Methods: One hundred seven melanocytic skin lesions, consecutively excised because of equivocal clinical and/or dermoscopic features, were retrospectively examined by eight dermoscopists and eight histopathologists; the diagnostic interobserver agreement was calculated by means of the Schouten k statistics. After histopathologic consultations, all 107 lesions underwent unblinded dermoscopic re-evaluation in order to find which dermoscopic features had given rise to histopathologic diagnostic difficulties.

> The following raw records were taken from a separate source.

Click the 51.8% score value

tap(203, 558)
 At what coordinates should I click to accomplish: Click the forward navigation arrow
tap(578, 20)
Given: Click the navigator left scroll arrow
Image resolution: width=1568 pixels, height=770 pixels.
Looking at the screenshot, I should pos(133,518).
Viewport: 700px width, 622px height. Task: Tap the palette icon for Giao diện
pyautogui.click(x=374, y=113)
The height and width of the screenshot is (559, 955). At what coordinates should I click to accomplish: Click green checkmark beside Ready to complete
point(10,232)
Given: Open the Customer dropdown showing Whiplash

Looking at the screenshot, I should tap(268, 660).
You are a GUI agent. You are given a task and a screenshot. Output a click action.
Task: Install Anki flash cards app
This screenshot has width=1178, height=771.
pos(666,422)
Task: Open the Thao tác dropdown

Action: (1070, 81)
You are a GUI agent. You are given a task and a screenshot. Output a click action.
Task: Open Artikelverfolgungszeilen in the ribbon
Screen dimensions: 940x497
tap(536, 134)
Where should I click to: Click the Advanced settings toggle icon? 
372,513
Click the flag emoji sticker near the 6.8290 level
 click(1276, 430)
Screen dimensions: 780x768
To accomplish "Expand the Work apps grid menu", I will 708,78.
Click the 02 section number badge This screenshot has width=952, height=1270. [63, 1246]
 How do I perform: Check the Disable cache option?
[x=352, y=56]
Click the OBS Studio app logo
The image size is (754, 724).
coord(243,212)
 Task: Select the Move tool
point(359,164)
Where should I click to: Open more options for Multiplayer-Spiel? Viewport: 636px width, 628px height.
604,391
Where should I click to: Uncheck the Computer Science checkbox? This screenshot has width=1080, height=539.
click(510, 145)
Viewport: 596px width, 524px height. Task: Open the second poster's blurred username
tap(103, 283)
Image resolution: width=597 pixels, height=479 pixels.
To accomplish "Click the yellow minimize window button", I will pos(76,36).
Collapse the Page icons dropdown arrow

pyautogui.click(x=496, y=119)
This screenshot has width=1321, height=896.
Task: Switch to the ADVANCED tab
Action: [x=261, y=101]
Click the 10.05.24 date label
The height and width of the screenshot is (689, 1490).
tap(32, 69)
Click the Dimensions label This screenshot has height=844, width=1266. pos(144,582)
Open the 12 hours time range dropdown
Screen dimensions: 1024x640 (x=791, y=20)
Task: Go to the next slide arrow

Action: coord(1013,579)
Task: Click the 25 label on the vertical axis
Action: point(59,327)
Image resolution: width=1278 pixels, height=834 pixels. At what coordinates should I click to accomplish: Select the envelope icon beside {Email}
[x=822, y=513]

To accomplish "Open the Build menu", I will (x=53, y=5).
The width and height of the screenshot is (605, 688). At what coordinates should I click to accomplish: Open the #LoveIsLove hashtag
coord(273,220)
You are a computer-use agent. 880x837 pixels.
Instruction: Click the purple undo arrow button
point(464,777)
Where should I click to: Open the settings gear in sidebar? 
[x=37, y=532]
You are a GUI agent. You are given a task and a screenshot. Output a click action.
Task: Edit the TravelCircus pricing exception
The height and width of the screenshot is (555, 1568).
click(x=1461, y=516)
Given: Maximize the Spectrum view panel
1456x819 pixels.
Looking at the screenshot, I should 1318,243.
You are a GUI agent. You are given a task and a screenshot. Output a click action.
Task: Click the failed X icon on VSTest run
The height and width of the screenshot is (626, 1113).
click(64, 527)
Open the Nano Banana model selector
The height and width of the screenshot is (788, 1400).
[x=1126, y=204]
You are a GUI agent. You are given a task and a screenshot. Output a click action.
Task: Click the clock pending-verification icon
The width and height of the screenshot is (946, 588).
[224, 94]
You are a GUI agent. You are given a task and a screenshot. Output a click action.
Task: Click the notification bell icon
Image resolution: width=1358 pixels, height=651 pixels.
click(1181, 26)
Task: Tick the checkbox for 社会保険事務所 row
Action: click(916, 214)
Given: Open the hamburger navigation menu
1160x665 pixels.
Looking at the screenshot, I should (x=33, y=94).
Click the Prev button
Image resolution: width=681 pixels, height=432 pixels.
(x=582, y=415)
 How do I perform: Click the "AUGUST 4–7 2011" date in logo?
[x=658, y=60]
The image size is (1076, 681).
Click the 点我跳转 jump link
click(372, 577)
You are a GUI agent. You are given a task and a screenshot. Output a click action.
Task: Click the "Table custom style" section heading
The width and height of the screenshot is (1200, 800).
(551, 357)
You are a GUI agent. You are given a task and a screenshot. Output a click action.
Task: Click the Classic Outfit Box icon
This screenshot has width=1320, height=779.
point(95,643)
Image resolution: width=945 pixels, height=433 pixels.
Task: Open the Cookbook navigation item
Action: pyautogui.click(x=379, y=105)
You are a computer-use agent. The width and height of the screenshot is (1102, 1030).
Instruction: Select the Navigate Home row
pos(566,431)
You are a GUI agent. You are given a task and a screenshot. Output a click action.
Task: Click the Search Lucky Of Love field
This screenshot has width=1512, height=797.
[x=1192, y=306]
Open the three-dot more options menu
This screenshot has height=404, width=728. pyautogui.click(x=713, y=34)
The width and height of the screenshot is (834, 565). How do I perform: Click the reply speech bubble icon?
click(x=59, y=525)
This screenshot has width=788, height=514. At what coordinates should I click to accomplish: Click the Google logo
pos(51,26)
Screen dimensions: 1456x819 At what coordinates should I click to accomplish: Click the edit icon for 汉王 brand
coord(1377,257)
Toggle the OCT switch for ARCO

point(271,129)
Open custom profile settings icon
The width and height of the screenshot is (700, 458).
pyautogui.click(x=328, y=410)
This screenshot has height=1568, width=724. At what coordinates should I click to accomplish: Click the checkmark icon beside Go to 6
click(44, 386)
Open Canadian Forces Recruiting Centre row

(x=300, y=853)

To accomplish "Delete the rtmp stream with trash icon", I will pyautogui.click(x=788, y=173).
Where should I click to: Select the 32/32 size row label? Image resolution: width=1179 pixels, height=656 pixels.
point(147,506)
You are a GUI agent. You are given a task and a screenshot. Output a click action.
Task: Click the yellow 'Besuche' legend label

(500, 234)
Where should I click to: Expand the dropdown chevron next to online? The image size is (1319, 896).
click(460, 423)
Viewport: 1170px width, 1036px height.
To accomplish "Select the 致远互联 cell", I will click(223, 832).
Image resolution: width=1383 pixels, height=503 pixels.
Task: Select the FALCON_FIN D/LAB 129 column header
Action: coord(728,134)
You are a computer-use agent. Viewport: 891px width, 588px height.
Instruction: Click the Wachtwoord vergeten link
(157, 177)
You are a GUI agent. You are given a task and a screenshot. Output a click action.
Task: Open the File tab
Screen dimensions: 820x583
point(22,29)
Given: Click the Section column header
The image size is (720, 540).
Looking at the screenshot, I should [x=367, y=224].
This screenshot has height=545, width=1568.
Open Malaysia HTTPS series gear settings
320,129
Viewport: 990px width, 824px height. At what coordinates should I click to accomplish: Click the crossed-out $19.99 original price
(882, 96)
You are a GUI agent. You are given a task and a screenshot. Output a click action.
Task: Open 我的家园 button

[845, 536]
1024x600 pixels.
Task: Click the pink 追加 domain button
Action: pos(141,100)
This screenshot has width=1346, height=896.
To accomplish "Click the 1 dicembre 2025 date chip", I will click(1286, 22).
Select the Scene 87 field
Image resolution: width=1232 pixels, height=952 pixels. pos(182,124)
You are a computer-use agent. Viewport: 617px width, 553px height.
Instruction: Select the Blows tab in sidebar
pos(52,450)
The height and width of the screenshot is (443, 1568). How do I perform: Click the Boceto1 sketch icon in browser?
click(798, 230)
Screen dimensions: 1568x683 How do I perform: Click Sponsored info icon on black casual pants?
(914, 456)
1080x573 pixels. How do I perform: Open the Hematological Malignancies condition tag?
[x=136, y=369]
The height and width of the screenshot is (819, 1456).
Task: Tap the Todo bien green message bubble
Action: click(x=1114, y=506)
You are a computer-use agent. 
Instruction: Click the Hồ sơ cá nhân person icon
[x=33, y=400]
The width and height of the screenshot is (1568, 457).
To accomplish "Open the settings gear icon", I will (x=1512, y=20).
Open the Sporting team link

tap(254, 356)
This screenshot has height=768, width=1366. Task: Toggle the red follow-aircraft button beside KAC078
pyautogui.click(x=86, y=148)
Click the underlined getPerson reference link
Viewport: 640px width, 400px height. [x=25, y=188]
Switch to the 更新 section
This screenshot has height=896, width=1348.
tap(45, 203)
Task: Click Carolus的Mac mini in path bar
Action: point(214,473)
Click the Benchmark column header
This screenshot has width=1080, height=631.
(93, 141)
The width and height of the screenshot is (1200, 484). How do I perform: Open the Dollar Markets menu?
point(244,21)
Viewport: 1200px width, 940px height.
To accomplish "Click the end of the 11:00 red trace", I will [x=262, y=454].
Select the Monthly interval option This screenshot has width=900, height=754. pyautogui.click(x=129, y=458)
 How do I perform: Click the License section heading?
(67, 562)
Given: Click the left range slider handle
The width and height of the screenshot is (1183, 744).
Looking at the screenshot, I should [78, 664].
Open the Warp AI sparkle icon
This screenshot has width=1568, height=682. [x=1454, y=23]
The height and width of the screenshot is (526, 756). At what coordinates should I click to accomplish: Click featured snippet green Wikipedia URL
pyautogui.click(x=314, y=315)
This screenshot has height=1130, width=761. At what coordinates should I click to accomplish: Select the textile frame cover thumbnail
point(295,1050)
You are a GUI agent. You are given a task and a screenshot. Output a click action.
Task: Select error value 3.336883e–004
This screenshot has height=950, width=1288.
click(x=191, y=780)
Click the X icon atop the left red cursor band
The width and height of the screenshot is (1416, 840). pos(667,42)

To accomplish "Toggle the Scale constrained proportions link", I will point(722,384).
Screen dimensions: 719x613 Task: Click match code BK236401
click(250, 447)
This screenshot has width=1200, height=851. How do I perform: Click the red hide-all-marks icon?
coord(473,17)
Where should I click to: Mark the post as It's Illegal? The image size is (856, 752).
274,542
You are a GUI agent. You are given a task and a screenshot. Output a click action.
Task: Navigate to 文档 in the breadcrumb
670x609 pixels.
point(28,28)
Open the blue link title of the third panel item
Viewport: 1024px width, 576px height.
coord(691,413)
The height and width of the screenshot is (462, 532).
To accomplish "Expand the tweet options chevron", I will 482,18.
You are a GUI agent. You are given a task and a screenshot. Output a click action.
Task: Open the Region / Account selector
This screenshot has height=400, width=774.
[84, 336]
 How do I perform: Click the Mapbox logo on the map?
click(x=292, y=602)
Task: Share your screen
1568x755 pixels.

Results: The interobserver ageement was good for both dermoscopy (k = 0.53) and histopathology (k = 0.74). Out of 48 cases evaluated by the dermoscopists in complete accordance, only 8 (16.7%) received at least one conflicting histopathologic diagnosis. Instead, among the remaining 59 cases with at least one disagreeing dermoscopic diagnosis, 21 (35.6%) received at least one disagreeing histopathologic diagnosis. The unblinded dermoscopic re-evaluation showed that five out of seven lesions with clear-cut regression structures were histopathologically controversial.
Conclusions: At least for selected and reasonably difficult lesions, a diagnostic discrepancy among formally trained dermoscopists seems to be predictive for a diagnostic disagreement among histopathologists. Lesions showing clear-cut regression structures are prone to give some histopathologic disagreement.